>>

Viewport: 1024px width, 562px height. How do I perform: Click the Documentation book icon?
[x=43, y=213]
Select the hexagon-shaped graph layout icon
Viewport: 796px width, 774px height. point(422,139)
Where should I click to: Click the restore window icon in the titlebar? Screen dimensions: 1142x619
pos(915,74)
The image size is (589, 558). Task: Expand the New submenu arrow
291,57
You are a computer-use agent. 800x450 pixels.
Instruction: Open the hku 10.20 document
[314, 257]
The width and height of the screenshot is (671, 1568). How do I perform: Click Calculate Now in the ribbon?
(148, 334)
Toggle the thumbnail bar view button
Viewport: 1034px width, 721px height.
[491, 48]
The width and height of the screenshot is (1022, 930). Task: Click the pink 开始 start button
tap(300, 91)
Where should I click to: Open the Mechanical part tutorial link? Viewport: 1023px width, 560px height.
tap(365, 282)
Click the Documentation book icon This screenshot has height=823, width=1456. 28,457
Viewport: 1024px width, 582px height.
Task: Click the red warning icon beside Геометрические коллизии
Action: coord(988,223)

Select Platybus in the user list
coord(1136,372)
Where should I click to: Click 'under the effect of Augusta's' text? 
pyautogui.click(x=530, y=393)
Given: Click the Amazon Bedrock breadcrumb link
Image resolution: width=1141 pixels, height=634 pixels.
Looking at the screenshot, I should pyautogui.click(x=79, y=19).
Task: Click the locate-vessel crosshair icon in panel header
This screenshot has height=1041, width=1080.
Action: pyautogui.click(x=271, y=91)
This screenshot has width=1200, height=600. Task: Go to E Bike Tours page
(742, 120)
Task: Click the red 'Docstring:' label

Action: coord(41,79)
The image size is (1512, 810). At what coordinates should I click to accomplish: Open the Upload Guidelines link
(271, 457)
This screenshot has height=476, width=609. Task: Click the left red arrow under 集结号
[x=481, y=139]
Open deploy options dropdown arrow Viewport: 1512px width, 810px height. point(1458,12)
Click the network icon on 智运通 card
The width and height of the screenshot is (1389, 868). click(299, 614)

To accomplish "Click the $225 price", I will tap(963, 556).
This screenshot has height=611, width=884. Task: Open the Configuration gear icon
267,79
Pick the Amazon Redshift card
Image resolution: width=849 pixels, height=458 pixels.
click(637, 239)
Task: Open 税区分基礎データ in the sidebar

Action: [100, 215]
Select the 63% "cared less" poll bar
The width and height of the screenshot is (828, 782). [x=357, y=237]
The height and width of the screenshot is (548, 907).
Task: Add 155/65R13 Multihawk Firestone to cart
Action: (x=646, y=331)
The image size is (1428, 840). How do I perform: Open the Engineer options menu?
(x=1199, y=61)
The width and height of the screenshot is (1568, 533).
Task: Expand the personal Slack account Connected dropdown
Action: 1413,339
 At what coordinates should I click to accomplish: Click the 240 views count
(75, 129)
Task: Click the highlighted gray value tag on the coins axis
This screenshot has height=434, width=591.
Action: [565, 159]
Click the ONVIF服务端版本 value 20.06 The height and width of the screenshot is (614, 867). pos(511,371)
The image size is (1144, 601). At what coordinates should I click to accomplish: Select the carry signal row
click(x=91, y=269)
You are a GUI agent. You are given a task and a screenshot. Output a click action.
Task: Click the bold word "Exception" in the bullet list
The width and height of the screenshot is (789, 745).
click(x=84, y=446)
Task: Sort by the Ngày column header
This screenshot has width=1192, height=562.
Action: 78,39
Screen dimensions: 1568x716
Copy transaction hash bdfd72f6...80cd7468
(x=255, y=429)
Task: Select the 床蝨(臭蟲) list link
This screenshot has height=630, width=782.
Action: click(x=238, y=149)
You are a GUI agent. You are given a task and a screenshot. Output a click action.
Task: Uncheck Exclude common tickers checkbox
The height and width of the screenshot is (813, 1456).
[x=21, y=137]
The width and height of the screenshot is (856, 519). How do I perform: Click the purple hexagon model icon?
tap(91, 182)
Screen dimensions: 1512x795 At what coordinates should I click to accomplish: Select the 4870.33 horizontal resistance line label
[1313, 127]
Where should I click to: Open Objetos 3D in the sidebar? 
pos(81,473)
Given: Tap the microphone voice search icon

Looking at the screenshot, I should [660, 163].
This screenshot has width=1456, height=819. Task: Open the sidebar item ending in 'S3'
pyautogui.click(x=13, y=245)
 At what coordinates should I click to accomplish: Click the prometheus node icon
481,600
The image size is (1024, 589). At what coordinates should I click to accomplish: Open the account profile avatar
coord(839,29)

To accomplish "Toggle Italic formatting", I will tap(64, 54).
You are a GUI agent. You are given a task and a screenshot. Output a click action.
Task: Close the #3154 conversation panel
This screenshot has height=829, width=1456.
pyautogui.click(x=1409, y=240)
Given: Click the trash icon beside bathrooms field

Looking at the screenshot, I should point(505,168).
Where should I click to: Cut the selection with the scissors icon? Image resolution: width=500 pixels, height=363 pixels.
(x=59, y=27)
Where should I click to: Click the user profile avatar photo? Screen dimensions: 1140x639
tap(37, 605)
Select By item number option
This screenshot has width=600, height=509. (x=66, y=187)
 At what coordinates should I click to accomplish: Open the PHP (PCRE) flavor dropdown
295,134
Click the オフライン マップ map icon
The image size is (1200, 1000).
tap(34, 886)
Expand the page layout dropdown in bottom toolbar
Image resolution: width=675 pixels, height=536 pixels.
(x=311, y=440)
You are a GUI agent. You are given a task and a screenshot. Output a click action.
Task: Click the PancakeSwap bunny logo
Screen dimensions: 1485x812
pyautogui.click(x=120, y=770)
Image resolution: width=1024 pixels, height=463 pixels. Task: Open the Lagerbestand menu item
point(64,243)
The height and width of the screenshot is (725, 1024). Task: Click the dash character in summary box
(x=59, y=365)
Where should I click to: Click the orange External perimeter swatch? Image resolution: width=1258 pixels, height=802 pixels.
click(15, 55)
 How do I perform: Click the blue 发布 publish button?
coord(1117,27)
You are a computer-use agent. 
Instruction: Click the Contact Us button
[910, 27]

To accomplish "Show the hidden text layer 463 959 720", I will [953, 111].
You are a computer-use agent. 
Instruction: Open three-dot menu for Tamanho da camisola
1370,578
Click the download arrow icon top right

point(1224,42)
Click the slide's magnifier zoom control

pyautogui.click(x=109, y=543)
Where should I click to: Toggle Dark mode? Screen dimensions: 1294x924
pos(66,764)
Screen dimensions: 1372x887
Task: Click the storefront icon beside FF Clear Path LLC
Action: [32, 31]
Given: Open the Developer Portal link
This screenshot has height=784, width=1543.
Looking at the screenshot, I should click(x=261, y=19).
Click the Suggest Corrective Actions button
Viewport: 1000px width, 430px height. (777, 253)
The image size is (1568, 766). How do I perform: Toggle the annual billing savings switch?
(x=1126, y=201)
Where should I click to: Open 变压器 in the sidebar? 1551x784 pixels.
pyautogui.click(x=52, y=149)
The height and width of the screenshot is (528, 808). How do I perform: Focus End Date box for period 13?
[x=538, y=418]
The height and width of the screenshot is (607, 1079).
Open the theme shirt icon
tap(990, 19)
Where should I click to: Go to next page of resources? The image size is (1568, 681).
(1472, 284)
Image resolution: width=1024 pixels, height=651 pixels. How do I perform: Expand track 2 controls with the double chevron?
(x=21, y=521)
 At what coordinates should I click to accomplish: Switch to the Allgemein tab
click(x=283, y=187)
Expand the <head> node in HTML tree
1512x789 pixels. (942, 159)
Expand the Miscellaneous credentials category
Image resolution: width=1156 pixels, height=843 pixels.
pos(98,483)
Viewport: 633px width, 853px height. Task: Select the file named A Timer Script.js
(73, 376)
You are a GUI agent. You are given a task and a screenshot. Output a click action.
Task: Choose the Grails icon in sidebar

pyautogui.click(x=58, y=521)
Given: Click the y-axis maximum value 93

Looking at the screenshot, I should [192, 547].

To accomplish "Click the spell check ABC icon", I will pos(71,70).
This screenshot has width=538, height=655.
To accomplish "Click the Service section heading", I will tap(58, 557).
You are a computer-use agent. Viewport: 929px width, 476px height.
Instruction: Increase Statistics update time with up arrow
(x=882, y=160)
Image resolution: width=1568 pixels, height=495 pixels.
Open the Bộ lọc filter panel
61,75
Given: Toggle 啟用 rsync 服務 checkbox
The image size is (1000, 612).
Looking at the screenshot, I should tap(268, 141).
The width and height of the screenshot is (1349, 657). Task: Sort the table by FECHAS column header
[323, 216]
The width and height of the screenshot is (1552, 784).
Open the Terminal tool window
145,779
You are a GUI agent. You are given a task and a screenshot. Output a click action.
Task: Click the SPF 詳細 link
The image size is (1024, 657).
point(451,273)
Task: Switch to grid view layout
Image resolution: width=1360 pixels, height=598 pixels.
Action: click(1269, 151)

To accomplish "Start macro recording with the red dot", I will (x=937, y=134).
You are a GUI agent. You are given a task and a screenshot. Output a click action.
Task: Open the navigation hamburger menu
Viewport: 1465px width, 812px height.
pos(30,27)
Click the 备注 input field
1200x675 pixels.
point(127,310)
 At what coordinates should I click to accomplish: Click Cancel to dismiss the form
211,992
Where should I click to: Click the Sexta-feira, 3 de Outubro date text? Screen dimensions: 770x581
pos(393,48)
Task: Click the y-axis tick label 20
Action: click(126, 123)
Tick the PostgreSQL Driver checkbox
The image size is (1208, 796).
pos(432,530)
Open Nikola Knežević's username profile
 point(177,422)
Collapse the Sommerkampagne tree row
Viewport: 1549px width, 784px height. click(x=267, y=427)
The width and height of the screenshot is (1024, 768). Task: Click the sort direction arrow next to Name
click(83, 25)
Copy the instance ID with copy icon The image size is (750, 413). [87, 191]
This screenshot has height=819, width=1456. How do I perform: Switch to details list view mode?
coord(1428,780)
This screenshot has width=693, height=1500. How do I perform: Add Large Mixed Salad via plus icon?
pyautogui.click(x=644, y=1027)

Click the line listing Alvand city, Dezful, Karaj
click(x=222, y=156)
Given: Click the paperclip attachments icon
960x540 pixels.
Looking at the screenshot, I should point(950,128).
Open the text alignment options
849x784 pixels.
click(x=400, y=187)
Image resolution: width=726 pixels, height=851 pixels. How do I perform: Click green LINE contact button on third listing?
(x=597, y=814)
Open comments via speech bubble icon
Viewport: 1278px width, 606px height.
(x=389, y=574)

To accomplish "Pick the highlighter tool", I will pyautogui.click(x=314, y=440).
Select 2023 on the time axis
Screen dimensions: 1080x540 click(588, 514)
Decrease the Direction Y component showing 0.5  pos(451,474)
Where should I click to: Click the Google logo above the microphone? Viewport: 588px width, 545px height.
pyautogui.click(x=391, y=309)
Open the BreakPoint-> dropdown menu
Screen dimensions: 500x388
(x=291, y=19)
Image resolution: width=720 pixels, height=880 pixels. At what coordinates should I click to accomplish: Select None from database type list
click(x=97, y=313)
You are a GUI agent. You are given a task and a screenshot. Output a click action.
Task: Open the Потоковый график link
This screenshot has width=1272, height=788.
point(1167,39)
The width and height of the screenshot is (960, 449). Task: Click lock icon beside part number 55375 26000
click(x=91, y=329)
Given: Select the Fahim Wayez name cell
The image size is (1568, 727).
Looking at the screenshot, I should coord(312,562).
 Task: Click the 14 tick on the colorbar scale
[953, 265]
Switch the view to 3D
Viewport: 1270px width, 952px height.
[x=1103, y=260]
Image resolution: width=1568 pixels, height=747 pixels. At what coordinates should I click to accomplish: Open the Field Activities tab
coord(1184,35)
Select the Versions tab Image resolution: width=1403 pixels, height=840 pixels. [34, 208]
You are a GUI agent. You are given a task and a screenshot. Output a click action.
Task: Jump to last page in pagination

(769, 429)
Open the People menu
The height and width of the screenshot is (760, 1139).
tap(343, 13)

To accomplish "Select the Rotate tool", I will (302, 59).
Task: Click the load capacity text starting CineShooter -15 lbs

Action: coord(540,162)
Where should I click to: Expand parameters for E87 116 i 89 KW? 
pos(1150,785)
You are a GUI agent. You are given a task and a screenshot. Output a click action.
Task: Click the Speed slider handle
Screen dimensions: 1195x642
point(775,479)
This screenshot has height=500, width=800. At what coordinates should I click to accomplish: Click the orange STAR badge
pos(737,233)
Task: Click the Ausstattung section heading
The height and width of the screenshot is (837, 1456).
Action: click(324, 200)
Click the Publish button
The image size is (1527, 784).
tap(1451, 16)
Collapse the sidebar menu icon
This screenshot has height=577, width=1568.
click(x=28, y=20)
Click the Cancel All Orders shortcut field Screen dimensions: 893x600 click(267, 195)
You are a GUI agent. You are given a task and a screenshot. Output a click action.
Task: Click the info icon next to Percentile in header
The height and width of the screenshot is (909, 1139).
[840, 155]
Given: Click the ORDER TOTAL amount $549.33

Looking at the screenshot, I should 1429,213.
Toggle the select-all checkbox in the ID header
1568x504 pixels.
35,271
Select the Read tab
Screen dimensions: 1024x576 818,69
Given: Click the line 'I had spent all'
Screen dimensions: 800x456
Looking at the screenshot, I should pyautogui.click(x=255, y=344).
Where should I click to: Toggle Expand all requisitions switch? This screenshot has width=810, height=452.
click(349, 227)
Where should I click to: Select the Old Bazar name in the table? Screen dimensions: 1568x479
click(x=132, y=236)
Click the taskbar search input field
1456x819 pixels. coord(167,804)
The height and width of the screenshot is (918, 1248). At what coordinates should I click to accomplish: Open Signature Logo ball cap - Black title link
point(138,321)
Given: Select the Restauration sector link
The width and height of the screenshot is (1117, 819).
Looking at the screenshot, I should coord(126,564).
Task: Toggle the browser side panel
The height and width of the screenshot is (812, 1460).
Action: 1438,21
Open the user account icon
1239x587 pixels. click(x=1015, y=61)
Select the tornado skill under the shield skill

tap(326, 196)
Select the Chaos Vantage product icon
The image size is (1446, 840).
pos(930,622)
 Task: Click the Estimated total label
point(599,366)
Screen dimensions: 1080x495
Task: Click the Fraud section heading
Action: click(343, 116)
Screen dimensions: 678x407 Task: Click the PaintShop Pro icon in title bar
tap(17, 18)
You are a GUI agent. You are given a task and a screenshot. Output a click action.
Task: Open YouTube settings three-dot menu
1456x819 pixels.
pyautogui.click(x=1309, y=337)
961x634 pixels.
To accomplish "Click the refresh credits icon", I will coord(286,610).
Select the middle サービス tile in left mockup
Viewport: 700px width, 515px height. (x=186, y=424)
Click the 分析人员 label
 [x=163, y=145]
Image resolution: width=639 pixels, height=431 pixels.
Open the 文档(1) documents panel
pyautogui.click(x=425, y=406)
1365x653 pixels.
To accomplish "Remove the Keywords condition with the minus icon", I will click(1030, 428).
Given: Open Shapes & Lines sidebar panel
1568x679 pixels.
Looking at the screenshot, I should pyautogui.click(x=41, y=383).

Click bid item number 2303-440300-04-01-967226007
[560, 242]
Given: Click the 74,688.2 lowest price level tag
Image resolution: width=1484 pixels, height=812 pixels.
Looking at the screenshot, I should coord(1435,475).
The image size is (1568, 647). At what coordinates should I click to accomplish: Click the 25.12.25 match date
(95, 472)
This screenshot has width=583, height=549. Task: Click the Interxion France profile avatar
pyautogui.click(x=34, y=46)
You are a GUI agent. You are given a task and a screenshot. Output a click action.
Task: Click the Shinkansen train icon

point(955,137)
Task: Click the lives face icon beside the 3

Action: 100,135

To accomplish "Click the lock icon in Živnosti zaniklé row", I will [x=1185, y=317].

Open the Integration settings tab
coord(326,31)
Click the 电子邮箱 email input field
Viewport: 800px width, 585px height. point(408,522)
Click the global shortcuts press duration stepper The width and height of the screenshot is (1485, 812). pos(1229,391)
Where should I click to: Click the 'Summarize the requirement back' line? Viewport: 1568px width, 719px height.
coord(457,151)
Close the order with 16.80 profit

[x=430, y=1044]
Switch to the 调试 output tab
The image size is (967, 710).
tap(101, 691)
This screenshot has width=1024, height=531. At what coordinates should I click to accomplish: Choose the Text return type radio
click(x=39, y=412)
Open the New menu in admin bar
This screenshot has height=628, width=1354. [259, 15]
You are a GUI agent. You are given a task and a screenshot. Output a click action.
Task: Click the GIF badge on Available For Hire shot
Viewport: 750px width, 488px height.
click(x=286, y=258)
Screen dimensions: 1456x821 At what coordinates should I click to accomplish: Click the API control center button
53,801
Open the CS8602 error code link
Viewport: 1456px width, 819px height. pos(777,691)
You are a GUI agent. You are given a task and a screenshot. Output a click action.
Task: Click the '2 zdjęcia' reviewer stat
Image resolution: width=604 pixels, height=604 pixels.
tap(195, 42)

<<

*To do*
Update the data from the line that has "Click the download arrow icon top right" through the line that has "Looking at the screenshot, I should click(x=261, y=19).", changing "Developer Portal" to "API Portal" and leaving everything else the same.

*Answer to the exercise*
Click the download arrow icon top right

point(1224,42)
Click the slide's magnifier zoom control

pyautogui.click(x=109, y=543)
Where should I click to: Toggle Dark mode? Screen dimensions: 1294x924
pos(66,764)
Screen dimensions: 1372x887
Task: Click the storefront icon beside FF Clear Path LLC
Action: [32, 31]
Given: Open the API Portal link
This screenshot has height=784, width=1543.
Looking at the screenshot, I should click(x=261, y=19).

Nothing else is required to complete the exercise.